UK’s shadow culture secretary Nigel Huddleston has called for the Arts Council to investigate allegations of antisemitism directed at Southbank Center chairman Misan Harriman, and to review funding for the institution. [Times of London]

The new Centre Pompidou Hanwha museum in Seoul opens June 4 with a major exhibition on Cubism, but some locals question whether Korean culture will be overshadowed by a foreign-branded initiative. [Korea JoongAng Daily]

Guatemala’s cultural ministry is formally requesting the repatriation from Mexico of a Maya stone lintel by the so-called “Michelangelo of the pre-Columbian era,” the artist Mayuy, that was mistakenly thought to be Mexican. [The Art Newspaper]

The Paris-founded CiaciaLevi Gallery is moving it’s Milan gallery to a new, experimental space: an apartment in Turin’s Bottega d’Erasmo building, near the landmark Mole Antonelliana. It will open in September with works displayed in the kitchen, bathroom, and bedroom where the gallery owners also live. [Artribune]
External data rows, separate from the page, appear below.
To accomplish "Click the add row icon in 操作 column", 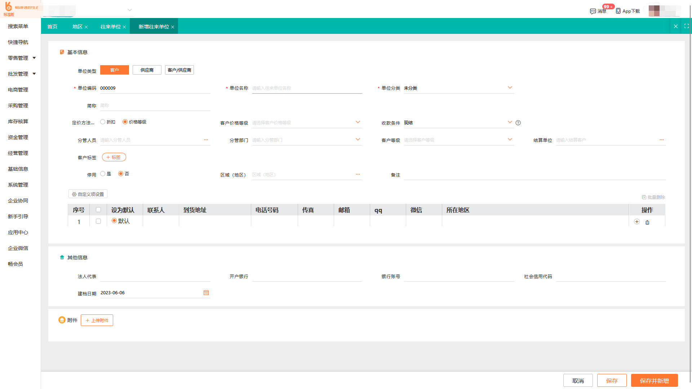I will (x=637, y=222).
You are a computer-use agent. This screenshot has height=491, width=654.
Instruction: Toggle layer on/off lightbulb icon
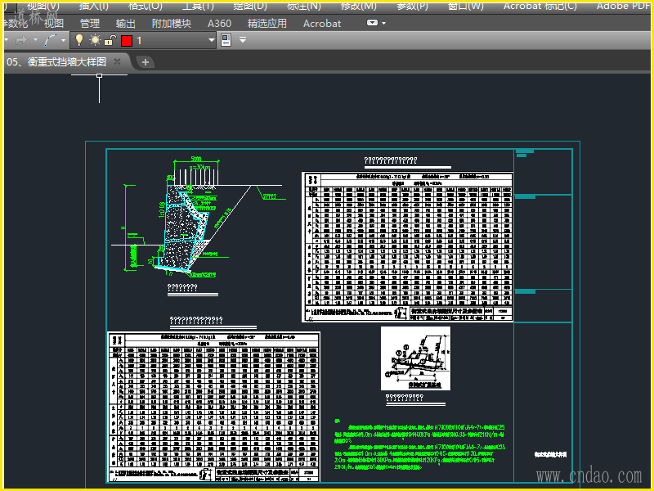79,40
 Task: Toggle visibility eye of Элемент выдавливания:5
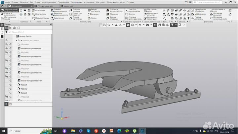coord(6,73)
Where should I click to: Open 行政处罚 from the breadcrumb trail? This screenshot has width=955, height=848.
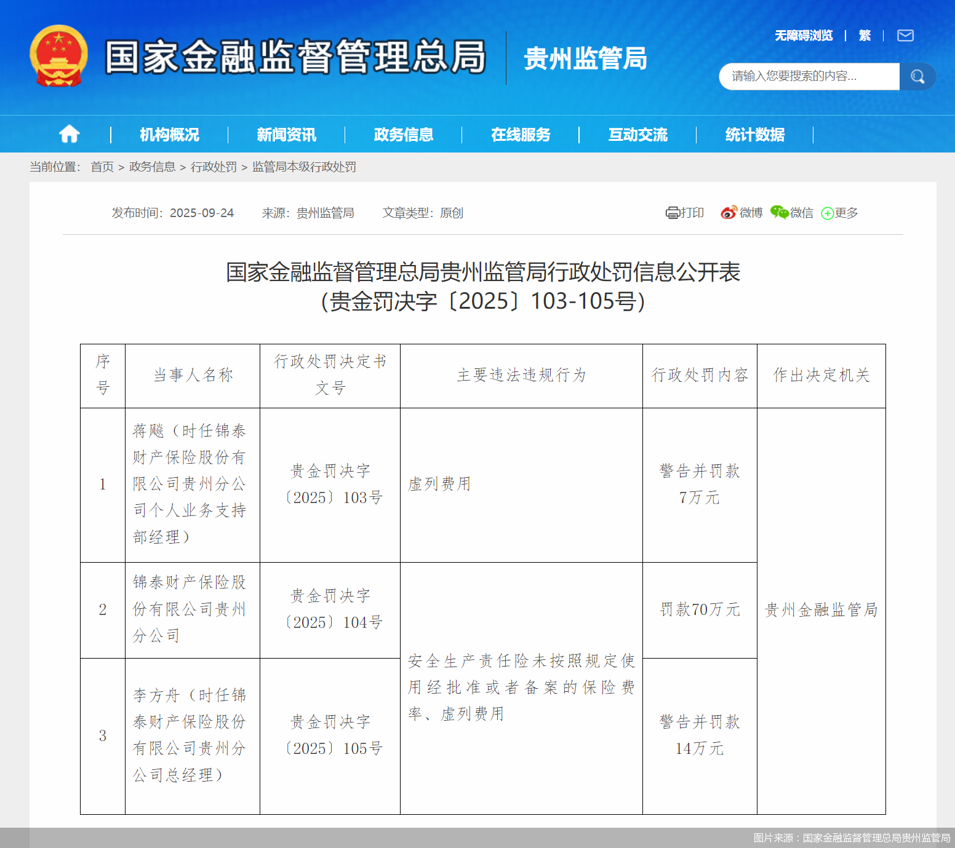[214, 167]
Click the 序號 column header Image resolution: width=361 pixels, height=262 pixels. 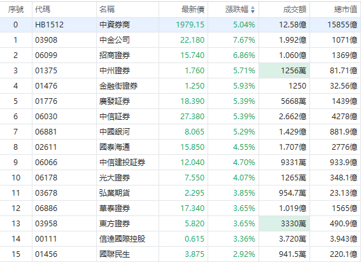[16, 10]
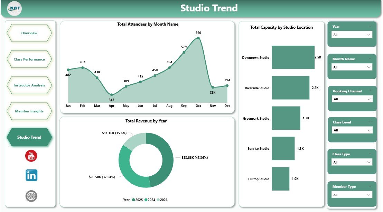
Task: Navigate to the Overview page
Action: (29, 33)
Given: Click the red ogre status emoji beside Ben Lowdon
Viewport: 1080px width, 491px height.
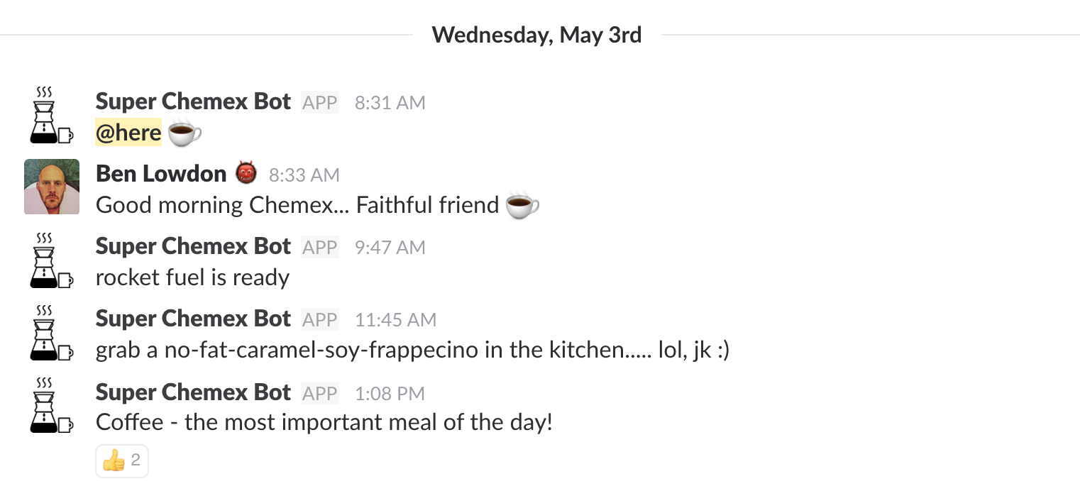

Tate Britain has unveiled its new garden project for its first participation at the Chelsea Flower Show, offering a preview of its planned Clore Garden public space set to open in 2027. [London Now]

The Kicker

SKY’S THE LIMIT. British makeup artist and designer Isamaya Ffrench has launched Studio Iron, a gallery and concept store in London that invites artists to create design objects and sculpture, that dissolve boundaries between genres, reports WWD. The first exhibition is a pop-up at Saatchi Yates until June 7, which will later head to permanent digs in Soho. The show includes designs, installations, sculpture, and paintings by Gary Card, Paul McCarthy, Kelly Wearstler, Anne Imhof, Marina Abramović, and emerging talents such as Atelier Formenta, Andu Masebo, and Manon Wertenbroek. For some, it was their first foray into design. Ffrench tells WWD she hopes the space will challenge the hierarchies and labels she finds too narrow in the art world. “Creativity is creativity. It’s all magic,” she said. As such, the objects on view “sit in the liminal space between art and function and design.”